Im Winter/Frühjahr 2012 traf sich Maeng mehrmals wöchentlich mit Berliner Musikerinnen und Musikern, um in oft stundenlangen Sessions zu musizieren, und dies hieß immer: zu improvisieren. Maeng selber spielte dabei Perkussionsinstrumente und dokumentierte mit ihrem Aufnahmegerät jede Session. Auf diese Weise entstand in kurzer Zeit ein umfangreiches privates Musikarchiv. Aus diesen Aufnahmen wiederum, an denen sie immer selbst beteiligt war, wählte sie dann die Musik zu ihren Tänzen mit gefärbten Füßen auf Papier. Die Bilder sind also Endglieder einer Kette von „Übersetzungen“: improvisierte Musik, Tonaufnahme, tropfende Farbe, Tanz, Bild.
Jedes Bild ist Ergebnis, Abdruck, Spur eines Tanzes mit gefärbten Füßen. Auf das Papier tropfte und schwappte während des Tanzes Farbe aus Flaschen, die die Tänzerin in den Händen trug. Man kennt seit alters her Zimbeln, Kastagnetten und Glöckchen in Händen von Tänzerinnen – hier muss man sich Farbflaschen vorstellen.

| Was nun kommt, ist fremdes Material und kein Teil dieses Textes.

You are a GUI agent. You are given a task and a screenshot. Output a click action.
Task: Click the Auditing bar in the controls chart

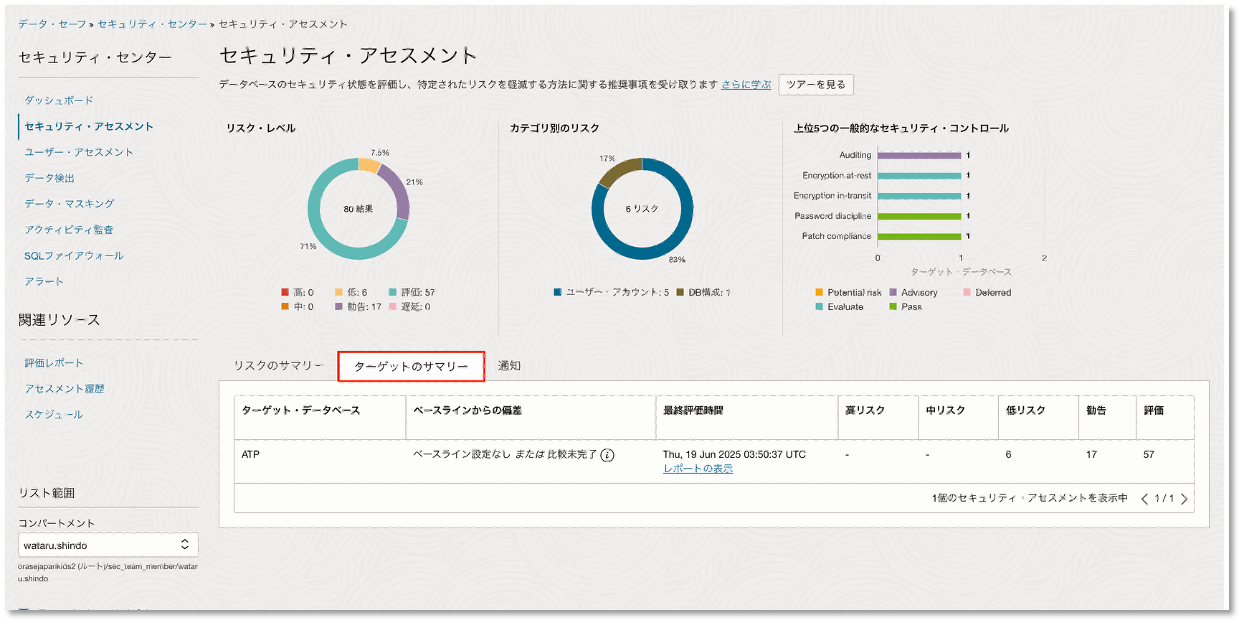[x=918, y=155]
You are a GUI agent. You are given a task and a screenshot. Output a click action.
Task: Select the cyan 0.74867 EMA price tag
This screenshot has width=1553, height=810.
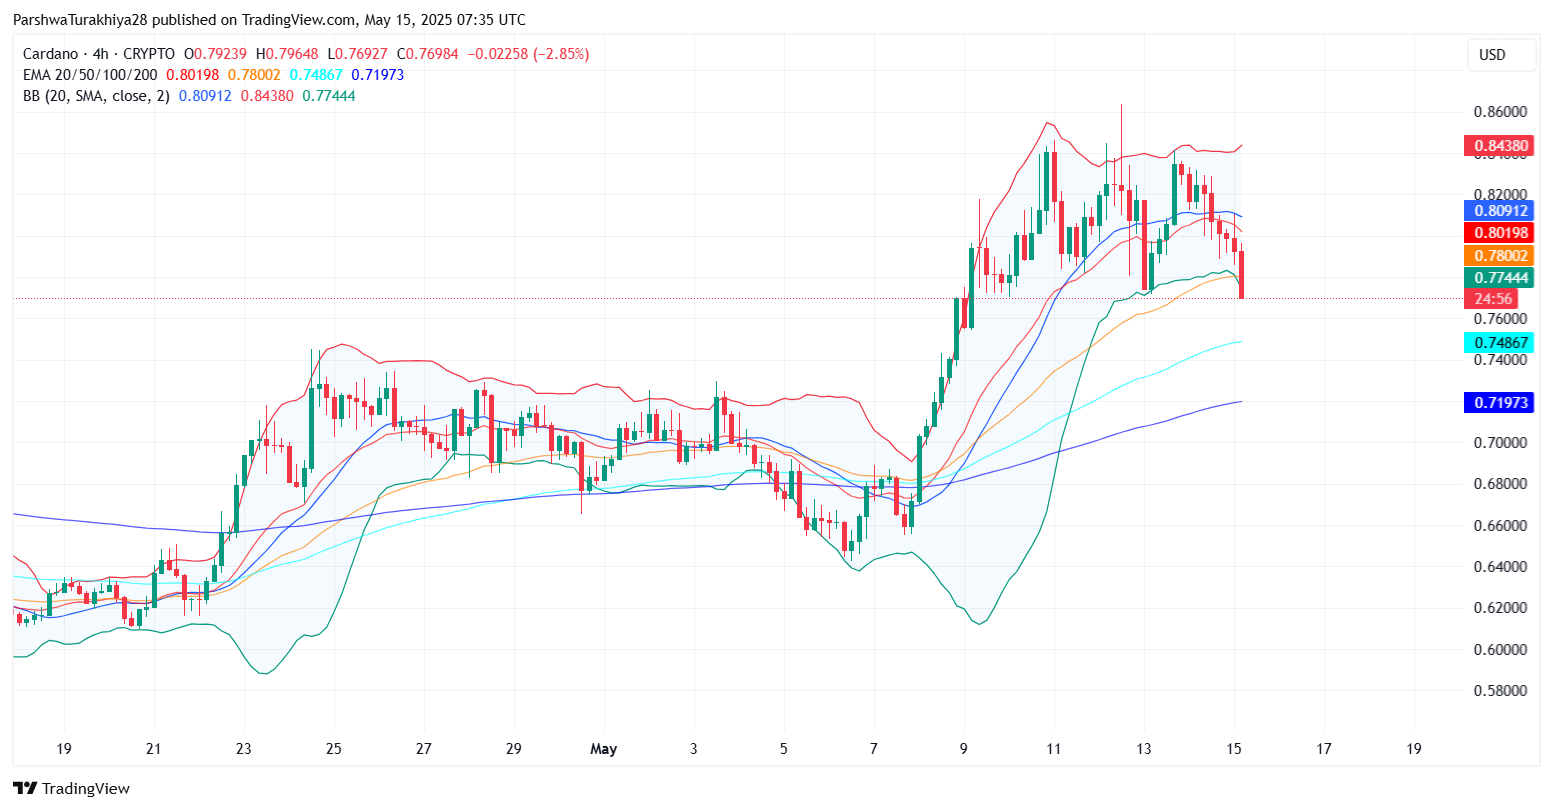(x=1500, y=343)
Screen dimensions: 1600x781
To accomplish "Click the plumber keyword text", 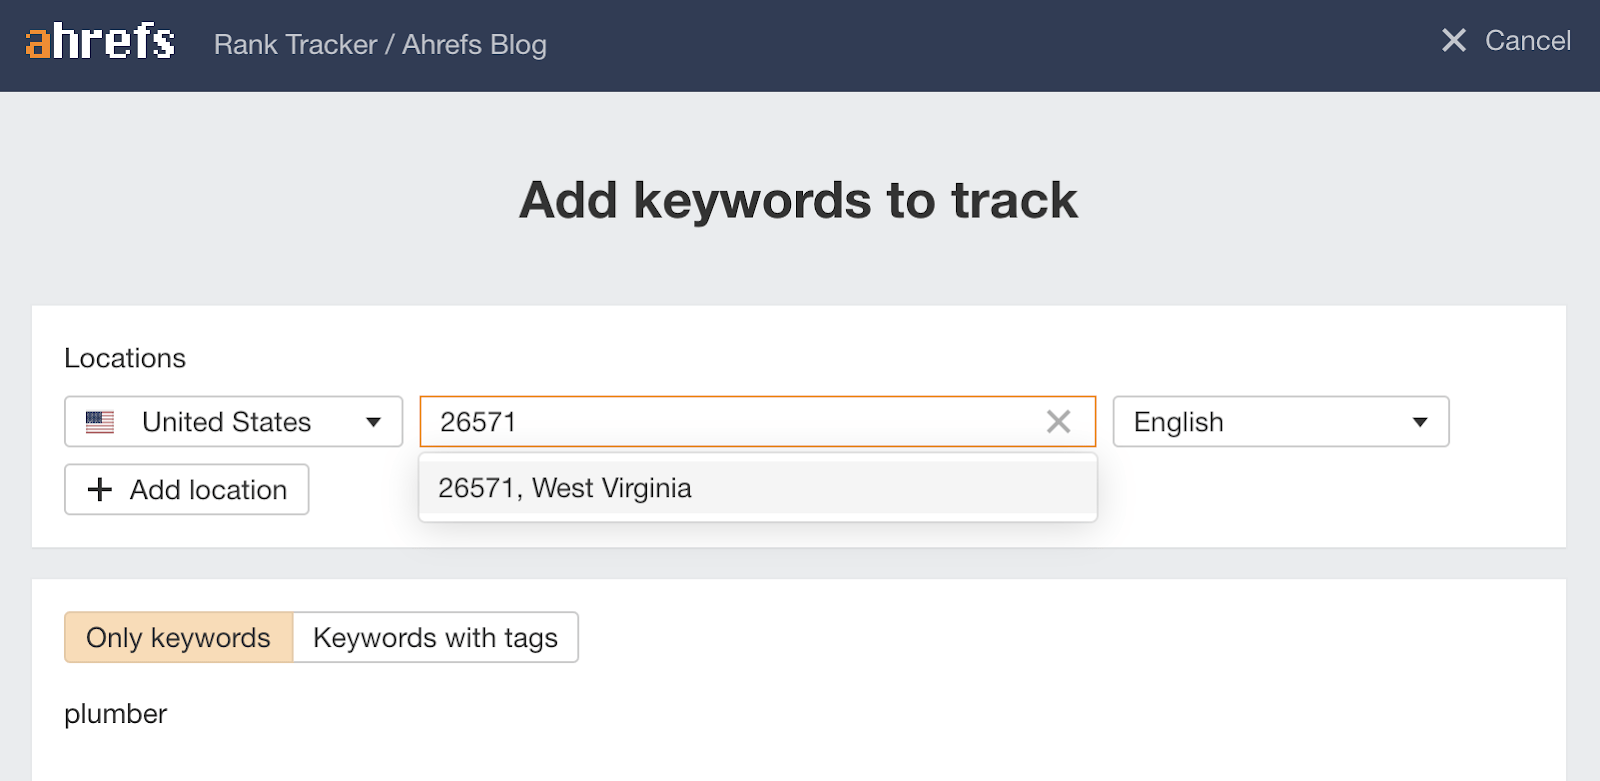I will tap(116, 714).
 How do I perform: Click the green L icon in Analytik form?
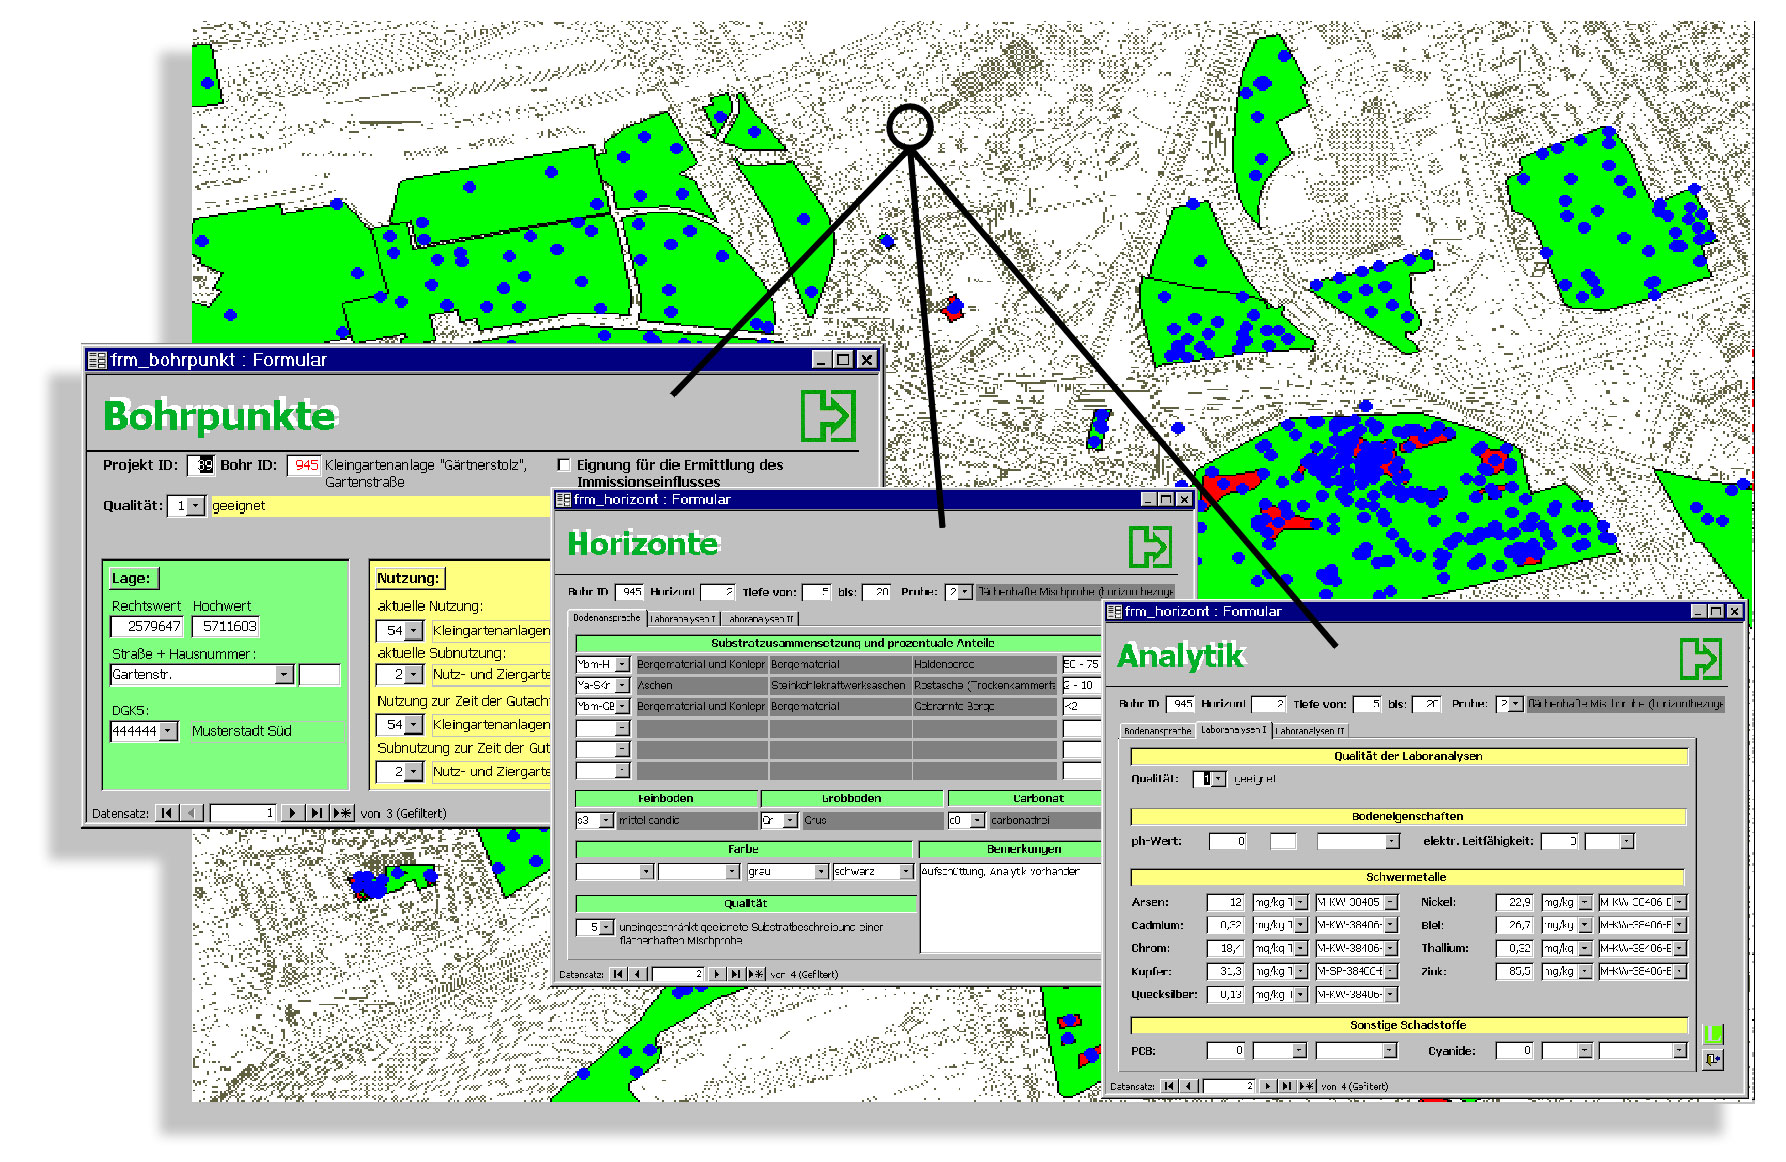tap(1712, 1034)
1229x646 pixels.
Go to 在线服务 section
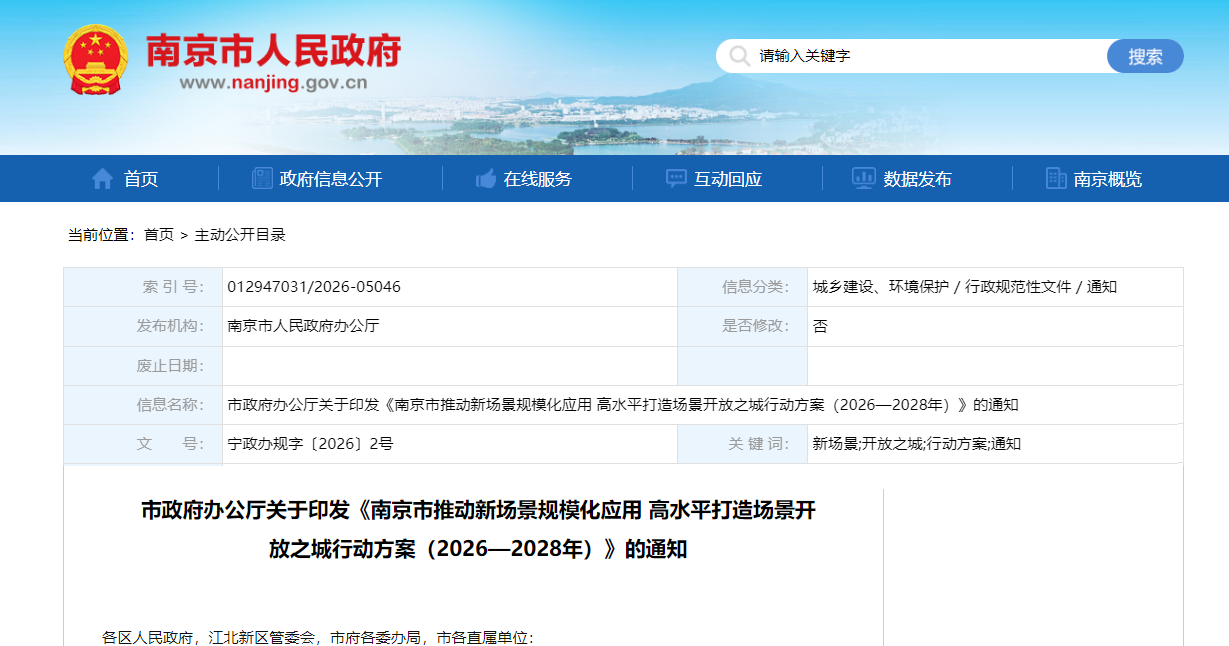(538, 179)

Für das Betrachten heisst das: wir sehen kein Bild, das etwas darstellen oder eine bestimmte Struktur erzeugen soll, sondern wir lesen Spuren, wir erleben Bewegung. Ablesbar sind Drehungen, Schritte, Wischbewegungen und überhaupt Kraftentladungen einer Tänzerin. Bildbetrachtung kann hier zum Nachspüren von Tanzbewegungen werden.
Die Strukturen, die entstehen und zueinander in Beziehung treten, ergeben aber wiederum ein zusammenhängendes Bild und regen die Phantasie auf eine Weise an, wie es die flüchtige Kunstform „Tanz“ so eben nicht vermag. So ist das Besondere dieser Bilder, dass sie ganz den Impulsen des Körpers (gewissermaßen einer „Tanzlogik“ folgend) entstanden, aber doch ein Bild ergeben, das in Ruhe „gelesen“ werden kann und in sich als Bild stimmig erscheint.
Man sieht den Bildern sofort an, dass jegliches Kalkül, das auf ein akkurates Produkt zielen würde, umgangen wurde, dass während des Malvorgangs der kontrollierende Blick keine Rolle spielte. Es ist eine raue, kraftvolle, spontane Kunst, das Gegenteil von akkurat und ausgezirkelt.
Zugleich haben wir es mit einer meditativen Kunst zu tun, in dem Sinn etwa wie das aufmerksame „Lesen“ des bewölkten Himmels eine meditative Kunst ist.